You have been thoroughly duped by the arduino framework.
Arduino sucks beginners into blinking led programs and teaches them very sloppy programing, and when they need to do more then blink a few LED's their projects start to fall apart.
To get from "arduino" to "decent programming" you have to completely change course, plow your way through some documentation and read a few good books and practice with that info.
The proper way is to divide a program into a bunch of small tasks. You let ISR's handle the input and output, and the ISR's read from, and write to buffers. Then, in your main program you either keep a keen eye on your buffers, or you wait and react to signals from ISR's.
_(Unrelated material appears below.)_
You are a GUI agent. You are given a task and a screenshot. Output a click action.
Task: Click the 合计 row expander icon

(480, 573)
One of the goals is to keep the interrupts small, because they get executed at "random" intervals. The "bulk" of the code is executed in the main loop, which has (or should have) not very strict timing constraints.
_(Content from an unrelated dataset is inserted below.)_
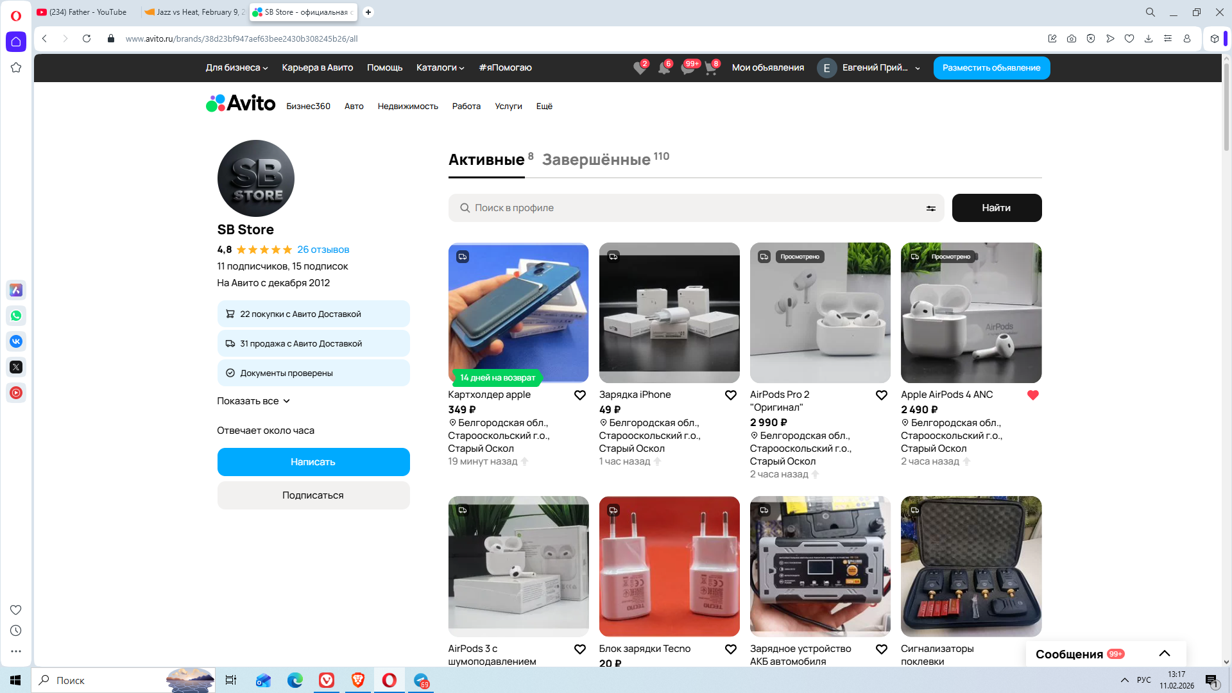
Task: Expand the Для бизнеса dropdown menu
Action: 236,67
This means that tasks like "sampling the inputs" and "reading Serial Data" or Writing Serial Data" is all done by the ISR's in 100us (or even smaller) chunks, and is also done at exactly the right moment. Your main loop is (almost) free to do the filtering algorithms and other house keeping tasks.
Managing such ISR's and the way how they interact with buffers and the main loop is where real programming starts.
but also, depending how many samples you take, calculating RMS values and filtering can take a serious chunk out of the available clock cycles, but I don't know how much. You should benchmark such algorithms, but make a careful distinction between the uC doing something useful and wasting valuable cycles in a delay() loop. (Which is sloppy programming "taught" by "arduino" to "beginners" who have to un-learn it later.)
If the processor speed is really a bottleneck, there are plenty of options, both with microcontrollers running at several hundred MHz and with microcontrollers having built-in floating point instructions.